What to work on: When you reach the line containing "Tap the green success checkmark icon" in the records below, start copying exactly, and stop once you have copied the line containing "Click the 审中".
##### Information given
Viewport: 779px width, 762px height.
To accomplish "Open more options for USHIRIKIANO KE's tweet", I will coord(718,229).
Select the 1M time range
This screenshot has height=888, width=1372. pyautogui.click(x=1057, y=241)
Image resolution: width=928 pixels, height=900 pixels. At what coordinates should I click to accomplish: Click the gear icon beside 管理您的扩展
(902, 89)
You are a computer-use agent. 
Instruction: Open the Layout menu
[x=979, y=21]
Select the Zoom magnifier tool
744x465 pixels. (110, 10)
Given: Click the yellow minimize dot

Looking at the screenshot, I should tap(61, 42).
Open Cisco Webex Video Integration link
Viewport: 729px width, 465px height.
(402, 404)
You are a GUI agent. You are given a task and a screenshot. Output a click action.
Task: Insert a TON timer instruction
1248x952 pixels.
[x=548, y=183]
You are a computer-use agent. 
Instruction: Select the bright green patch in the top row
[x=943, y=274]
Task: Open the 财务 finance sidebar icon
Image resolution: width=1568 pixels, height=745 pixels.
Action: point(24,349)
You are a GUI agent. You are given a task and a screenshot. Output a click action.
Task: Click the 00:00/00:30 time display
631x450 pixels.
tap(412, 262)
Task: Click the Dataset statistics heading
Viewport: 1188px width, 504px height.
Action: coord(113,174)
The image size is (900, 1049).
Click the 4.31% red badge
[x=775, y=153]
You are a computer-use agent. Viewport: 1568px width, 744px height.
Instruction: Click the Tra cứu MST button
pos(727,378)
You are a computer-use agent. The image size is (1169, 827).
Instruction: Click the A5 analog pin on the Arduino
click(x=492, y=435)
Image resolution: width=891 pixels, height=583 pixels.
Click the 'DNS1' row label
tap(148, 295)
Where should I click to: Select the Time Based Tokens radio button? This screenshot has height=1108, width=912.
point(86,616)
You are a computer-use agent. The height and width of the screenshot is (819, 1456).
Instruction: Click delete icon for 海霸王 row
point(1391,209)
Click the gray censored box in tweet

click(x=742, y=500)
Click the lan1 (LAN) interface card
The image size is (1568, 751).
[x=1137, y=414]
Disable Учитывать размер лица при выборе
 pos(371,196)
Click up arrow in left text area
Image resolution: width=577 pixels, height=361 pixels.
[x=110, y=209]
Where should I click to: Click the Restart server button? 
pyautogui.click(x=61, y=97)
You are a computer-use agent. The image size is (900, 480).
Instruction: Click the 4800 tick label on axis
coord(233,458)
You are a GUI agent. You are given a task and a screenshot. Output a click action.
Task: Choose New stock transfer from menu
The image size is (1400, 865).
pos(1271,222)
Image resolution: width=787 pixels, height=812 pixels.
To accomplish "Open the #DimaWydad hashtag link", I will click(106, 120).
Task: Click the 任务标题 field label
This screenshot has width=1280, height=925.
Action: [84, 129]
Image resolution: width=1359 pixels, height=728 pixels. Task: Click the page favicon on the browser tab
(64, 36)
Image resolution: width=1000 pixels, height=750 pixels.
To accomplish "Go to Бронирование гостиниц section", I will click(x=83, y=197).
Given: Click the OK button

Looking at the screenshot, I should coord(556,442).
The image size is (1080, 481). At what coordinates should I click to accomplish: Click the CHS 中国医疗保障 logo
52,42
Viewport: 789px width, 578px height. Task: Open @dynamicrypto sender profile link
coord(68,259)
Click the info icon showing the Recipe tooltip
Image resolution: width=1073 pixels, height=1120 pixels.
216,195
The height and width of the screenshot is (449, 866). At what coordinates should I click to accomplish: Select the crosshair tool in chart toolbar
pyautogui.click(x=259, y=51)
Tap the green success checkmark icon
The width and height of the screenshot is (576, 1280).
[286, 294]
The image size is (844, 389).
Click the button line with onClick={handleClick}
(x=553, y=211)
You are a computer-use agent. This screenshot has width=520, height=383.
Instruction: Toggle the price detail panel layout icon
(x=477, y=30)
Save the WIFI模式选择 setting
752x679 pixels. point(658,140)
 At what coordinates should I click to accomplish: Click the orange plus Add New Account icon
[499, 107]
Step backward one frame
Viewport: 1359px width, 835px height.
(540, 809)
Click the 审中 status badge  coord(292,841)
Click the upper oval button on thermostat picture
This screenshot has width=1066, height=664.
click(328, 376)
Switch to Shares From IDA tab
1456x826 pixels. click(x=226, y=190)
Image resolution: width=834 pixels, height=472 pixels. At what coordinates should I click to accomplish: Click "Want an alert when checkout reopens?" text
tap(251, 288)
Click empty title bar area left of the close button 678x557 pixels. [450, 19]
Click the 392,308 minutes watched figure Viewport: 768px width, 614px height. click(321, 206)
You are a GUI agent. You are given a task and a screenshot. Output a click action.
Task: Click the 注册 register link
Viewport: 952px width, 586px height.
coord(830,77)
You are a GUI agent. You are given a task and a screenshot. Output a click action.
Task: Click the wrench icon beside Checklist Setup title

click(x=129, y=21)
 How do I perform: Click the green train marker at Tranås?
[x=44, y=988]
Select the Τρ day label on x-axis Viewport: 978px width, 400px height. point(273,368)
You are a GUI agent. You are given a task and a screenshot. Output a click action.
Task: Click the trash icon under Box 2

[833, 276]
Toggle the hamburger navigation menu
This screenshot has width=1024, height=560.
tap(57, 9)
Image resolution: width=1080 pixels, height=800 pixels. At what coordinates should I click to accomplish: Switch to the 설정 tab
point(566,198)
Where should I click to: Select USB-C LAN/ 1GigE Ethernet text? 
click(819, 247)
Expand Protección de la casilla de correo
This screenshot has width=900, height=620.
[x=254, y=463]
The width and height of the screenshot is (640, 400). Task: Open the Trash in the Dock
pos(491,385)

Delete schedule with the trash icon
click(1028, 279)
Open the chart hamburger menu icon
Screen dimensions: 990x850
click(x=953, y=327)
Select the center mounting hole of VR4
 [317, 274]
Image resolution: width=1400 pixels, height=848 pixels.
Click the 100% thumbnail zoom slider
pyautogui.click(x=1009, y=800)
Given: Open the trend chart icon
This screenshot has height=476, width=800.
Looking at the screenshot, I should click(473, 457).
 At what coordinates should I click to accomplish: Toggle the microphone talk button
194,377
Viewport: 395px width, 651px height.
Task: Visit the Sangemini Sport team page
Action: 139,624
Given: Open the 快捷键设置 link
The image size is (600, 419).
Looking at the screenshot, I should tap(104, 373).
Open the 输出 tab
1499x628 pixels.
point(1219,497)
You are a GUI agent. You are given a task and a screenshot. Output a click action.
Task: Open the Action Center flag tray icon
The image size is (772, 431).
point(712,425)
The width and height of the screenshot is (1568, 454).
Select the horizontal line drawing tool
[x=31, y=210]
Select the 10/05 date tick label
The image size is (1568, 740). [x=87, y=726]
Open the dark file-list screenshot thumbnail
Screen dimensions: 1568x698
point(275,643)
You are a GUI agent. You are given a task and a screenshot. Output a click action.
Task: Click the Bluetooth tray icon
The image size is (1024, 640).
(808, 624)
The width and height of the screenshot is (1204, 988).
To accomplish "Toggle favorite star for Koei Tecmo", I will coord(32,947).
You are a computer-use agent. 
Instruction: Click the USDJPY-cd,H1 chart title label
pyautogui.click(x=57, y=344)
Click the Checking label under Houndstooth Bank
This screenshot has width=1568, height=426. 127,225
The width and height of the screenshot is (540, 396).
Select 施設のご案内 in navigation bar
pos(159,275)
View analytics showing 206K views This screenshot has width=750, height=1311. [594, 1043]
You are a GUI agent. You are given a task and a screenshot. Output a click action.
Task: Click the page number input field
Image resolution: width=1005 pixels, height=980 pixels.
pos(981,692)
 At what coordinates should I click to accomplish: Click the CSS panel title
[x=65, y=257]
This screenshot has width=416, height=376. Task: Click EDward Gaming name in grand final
##########
Finished exercise:
Tap the green success checkmark icon
The width and height of the screenshot is (576, 1280).
[286, 294]
The image size is (844, 389).
Click the button line with onClick={handleClick}
(x=553, y=211)
You are a computer-use agent. This screenshot has width=520, height=383.
Instruction: Toggle the price detail panel layout icon
(x=477, y=30)
Save the WIFI模式选择 setting
752x679 pixels. point(658,140)
 At what coordinates should I click to accomplish: Click the orange plus Add New Account icon
[499, 107]
Step backward one frame
Viewport: 1359px width, 835px height.
(540, 809)
Click the 审中 status badge  coord(292,841)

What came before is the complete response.